İki kaliteli 'ilk film'

40. İstanbul Film Festivalinin nisan seçkisinde ilk filmini yapan iki yönetmen vardı.

Viktor APALAÇİ Sanat
19 Mayıs 2021 Çarşamba

‘Son Banyo’, bir teyzeyle yeğeni arasında gelişen duygusal yakınlığı gerçekçi ve inandırıcı bir dille anlatıyor. Kadınlığını yaşamamış, bastırılmış cinsel arzuları uyanan bir rahibeye odaklanan film ensestin sınırlarında dolaşıyor. Film yoğun ve içsel bir tensel yolculuğu hassas bir dengede ele alıyor. İkinci film ‘Aşktan Sonra’, kocasının 20 yıl boyunca ikinci bir evlilik yaşadığını öğrenen bir kadını odağına alıyor. Aynı erkeği seven iki kadının, kültürleri farklı da olsa, uzlaşma kültürü ve olgunlukla birbirlerini anlamalarını film inandırıcı bir dille anlatıyor.

 

‘O ULTİMO BANHO’

Yön: David Bonneville

Sen: D.Bonnevile - Diego Rocha

Gör.Yön: Vasco Viana

Müz: Jonatan Blati

Kur: Nicolas Diesmaison

Oyn: Anabela Moreira - Martin Canavarro - Margarida Moreira - Angelo Torres - Jose M.Mendes

 

40. İstanbul Film Festivalinin nisan seçkisinde kalitesiyle öne çıkan Portekiz filmi ‘Son Banyo / O Ultimo Banho’, Manoel De Oliveira’nın yardımcılığından gelme David Bonneville’in kamera arkasına geçtiği ilk yönetmenlik denemesi. 33 yaşındaki Bonneville tıpkı ustası, 106 yaşında ölen De Oliveira gibi Oporto doğumlu.

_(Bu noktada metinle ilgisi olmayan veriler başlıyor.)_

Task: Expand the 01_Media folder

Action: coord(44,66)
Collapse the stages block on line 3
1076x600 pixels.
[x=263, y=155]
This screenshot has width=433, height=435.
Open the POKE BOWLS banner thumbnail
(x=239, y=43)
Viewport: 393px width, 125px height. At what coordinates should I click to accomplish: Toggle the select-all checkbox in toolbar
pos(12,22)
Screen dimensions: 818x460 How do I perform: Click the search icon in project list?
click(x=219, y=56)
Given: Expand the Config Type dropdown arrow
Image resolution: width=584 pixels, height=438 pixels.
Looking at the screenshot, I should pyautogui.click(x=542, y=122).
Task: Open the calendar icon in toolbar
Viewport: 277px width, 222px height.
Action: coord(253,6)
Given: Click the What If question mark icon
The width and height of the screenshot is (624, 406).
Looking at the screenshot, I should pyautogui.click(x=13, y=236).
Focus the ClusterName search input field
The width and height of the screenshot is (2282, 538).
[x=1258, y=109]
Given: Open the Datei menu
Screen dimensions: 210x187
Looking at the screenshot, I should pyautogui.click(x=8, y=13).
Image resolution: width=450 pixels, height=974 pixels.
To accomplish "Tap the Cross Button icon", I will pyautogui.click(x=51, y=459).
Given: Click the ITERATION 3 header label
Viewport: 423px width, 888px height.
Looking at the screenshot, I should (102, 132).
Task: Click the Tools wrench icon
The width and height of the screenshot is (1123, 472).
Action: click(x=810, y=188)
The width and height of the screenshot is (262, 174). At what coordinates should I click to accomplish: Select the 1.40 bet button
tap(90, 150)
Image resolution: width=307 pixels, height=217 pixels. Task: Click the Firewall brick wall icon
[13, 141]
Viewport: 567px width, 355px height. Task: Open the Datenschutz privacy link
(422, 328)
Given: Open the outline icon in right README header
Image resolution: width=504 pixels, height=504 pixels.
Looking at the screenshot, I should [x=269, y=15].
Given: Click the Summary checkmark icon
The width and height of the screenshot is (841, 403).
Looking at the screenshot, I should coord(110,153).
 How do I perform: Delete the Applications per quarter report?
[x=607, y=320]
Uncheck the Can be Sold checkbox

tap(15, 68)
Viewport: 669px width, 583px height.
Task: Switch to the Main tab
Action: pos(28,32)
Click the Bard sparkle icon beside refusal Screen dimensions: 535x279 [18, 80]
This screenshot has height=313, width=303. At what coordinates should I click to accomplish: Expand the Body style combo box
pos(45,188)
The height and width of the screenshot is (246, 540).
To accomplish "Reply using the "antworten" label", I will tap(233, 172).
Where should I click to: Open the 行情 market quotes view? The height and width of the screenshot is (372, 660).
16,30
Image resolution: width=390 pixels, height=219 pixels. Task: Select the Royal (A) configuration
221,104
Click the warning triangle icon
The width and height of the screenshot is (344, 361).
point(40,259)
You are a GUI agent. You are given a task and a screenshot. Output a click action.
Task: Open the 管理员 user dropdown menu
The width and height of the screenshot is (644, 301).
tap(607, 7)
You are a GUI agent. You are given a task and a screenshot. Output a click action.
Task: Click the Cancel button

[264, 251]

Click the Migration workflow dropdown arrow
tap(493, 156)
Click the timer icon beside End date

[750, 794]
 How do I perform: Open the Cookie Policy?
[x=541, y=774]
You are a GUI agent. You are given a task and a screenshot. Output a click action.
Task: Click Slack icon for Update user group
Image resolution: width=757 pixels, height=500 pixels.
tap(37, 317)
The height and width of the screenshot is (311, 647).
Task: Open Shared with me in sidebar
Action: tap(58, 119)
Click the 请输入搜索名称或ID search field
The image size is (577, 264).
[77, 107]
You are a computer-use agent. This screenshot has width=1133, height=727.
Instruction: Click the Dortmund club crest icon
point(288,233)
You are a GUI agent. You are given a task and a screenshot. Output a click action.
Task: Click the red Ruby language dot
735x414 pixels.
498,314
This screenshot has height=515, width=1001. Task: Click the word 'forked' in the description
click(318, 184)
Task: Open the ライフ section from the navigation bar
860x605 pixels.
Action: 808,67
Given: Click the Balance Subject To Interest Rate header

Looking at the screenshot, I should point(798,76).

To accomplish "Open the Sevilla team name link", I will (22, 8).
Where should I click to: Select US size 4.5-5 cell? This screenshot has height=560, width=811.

‘Son Banyo’ ilk filmini yapan bir yönetmenden beklenmedik bir beceriyle işlediği ilginç temaların hakkını veren minimalist bir film. 40. yaşını kutlayan İstanbul Film Festivalinin bu hoş sürprizi umut vaat eden bir yönetmeni sinemaseverlerle buluşturuyor.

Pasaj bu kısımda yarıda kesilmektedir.